--- Data supplied ---
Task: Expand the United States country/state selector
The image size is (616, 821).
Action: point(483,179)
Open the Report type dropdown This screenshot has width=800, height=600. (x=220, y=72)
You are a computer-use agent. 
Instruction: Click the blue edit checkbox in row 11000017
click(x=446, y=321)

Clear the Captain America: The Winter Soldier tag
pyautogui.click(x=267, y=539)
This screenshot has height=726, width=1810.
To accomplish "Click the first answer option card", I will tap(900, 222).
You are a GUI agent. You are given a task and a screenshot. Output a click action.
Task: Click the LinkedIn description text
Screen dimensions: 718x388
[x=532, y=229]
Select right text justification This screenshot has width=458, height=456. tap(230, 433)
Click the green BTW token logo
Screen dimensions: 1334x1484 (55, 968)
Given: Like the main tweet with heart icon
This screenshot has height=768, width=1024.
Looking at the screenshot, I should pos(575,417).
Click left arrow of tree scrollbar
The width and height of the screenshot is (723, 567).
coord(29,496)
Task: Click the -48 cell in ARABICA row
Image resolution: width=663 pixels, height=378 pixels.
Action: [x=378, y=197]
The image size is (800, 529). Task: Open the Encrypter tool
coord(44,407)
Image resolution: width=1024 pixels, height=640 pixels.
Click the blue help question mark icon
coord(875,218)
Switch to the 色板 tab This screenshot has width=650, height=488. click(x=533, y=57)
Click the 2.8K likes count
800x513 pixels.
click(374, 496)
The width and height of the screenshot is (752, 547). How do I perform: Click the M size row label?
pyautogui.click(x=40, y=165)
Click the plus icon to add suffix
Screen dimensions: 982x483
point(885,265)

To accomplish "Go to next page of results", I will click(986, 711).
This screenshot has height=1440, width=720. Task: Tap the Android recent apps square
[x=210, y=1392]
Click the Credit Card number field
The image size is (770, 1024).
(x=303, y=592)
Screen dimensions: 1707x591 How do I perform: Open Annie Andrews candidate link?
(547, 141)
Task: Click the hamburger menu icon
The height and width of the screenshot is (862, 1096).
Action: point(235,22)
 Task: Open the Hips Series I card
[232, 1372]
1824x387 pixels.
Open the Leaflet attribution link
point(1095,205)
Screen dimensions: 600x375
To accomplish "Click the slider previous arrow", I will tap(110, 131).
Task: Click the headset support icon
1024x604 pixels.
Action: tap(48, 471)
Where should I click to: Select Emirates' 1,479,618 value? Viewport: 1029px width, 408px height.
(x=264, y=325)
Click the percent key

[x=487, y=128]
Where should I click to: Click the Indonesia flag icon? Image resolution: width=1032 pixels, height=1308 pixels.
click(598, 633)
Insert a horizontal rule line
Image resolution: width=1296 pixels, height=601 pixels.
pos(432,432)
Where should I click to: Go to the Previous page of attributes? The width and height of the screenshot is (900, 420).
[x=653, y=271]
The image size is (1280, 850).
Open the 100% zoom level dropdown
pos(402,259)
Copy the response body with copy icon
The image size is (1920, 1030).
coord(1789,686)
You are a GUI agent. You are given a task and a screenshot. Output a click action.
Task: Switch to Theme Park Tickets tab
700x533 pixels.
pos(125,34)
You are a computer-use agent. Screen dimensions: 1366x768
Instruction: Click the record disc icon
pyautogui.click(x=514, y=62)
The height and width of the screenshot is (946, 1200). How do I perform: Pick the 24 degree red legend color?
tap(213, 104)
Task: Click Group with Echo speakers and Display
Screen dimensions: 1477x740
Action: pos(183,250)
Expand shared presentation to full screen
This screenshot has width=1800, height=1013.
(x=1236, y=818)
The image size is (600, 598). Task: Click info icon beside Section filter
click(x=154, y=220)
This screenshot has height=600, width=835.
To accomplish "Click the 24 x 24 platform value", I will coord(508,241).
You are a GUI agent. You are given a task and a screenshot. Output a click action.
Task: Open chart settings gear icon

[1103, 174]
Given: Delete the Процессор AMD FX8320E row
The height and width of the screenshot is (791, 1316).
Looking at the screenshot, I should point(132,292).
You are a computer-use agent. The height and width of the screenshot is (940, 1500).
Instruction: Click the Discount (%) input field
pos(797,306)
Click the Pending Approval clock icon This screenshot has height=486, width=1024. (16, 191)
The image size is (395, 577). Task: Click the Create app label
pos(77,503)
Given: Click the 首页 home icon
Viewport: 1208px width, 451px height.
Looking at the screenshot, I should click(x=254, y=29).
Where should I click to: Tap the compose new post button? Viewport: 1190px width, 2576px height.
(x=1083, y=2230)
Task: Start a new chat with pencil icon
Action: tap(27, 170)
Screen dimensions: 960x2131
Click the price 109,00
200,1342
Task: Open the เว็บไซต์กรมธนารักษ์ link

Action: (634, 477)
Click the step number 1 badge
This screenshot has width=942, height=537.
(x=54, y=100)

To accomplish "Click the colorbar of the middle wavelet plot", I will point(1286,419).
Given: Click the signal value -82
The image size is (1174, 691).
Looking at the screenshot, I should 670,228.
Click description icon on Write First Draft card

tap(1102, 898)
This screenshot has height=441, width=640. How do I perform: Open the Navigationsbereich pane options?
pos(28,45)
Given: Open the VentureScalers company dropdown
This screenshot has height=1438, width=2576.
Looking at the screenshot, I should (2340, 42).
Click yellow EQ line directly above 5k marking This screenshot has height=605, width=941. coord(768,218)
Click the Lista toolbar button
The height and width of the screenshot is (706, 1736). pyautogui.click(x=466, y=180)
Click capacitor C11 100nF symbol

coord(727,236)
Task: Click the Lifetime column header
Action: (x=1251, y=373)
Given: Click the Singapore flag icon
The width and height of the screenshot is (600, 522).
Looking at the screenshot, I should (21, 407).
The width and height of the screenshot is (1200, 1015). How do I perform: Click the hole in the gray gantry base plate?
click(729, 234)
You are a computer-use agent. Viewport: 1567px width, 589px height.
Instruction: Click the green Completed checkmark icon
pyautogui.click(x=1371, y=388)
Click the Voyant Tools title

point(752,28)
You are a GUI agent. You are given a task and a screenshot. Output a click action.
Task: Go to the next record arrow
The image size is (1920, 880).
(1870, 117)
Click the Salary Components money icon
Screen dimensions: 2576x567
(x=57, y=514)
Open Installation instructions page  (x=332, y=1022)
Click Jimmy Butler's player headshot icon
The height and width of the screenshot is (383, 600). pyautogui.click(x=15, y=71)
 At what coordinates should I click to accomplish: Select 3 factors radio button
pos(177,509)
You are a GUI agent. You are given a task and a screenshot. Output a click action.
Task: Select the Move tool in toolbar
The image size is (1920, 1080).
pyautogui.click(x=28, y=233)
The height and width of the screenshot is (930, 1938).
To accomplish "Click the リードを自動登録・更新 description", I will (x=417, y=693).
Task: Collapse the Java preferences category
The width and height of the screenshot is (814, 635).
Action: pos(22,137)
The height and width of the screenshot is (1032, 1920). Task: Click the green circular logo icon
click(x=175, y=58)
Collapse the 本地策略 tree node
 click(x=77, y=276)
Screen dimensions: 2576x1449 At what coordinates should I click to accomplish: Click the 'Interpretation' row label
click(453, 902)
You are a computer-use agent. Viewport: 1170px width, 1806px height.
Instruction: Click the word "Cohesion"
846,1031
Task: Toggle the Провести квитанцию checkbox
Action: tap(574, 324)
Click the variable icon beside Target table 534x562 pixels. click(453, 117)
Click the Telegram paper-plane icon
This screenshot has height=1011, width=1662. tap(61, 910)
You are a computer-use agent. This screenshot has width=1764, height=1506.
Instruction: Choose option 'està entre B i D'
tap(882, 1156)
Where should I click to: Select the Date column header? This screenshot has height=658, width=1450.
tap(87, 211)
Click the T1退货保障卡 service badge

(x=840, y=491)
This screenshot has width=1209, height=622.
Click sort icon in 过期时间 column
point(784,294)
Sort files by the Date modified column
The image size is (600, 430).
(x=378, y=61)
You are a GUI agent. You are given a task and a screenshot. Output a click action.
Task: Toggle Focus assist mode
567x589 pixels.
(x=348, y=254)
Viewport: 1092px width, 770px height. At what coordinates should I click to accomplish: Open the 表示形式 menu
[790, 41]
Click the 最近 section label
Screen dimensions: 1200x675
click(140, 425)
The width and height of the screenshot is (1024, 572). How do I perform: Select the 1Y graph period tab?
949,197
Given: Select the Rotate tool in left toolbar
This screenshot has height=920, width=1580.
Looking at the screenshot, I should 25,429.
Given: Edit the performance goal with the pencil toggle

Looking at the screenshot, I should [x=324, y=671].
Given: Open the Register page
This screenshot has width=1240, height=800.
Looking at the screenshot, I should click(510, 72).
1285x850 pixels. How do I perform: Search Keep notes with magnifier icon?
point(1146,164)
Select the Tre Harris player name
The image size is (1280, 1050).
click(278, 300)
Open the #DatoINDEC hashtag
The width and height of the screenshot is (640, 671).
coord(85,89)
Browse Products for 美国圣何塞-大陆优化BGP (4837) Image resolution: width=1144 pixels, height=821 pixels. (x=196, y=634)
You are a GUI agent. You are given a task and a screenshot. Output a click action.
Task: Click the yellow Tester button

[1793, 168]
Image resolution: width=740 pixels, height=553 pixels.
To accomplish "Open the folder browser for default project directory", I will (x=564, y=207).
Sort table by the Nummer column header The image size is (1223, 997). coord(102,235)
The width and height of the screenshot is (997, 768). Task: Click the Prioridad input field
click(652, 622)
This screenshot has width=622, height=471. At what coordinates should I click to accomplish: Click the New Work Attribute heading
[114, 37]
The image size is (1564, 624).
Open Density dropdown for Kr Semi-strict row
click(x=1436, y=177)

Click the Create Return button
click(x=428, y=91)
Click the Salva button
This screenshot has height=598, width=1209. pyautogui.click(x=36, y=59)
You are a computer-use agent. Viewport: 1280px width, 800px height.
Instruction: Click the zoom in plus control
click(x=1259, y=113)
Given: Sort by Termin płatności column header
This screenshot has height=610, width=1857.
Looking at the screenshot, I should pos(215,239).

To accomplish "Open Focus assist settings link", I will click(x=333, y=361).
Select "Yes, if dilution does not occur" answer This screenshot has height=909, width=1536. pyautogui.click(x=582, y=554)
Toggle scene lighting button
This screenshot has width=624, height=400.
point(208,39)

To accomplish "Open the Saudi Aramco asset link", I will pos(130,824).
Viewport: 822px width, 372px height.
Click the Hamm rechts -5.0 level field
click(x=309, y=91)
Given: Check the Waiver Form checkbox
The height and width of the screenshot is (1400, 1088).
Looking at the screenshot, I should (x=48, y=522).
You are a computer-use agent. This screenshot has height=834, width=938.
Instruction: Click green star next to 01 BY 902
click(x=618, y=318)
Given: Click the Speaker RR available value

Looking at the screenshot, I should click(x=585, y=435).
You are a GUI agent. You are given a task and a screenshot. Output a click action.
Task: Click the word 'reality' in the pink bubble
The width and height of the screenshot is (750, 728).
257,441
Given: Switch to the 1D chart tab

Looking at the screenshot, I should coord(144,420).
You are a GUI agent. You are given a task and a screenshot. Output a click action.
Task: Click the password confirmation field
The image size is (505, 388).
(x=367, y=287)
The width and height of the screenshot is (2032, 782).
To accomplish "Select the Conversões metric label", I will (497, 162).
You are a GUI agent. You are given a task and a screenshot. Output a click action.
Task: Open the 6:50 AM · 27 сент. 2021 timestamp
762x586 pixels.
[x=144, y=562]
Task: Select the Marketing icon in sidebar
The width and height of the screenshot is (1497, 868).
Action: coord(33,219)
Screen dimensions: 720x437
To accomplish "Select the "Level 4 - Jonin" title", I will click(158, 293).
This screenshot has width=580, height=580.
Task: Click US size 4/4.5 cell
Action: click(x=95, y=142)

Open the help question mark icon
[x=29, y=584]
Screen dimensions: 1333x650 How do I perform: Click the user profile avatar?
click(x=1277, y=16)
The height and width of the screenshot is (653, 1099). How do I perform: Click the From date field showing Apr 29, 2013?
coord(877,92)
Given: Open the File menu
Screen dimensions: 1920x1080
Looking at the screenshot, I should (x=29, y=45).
---
For each line in the records that contains the word "Focus", make a copy.

- **Answer space**:
Task: Toggle Focus assist mode
To accomplish "Open Focus assist settings link", I will click(x=333, y=361).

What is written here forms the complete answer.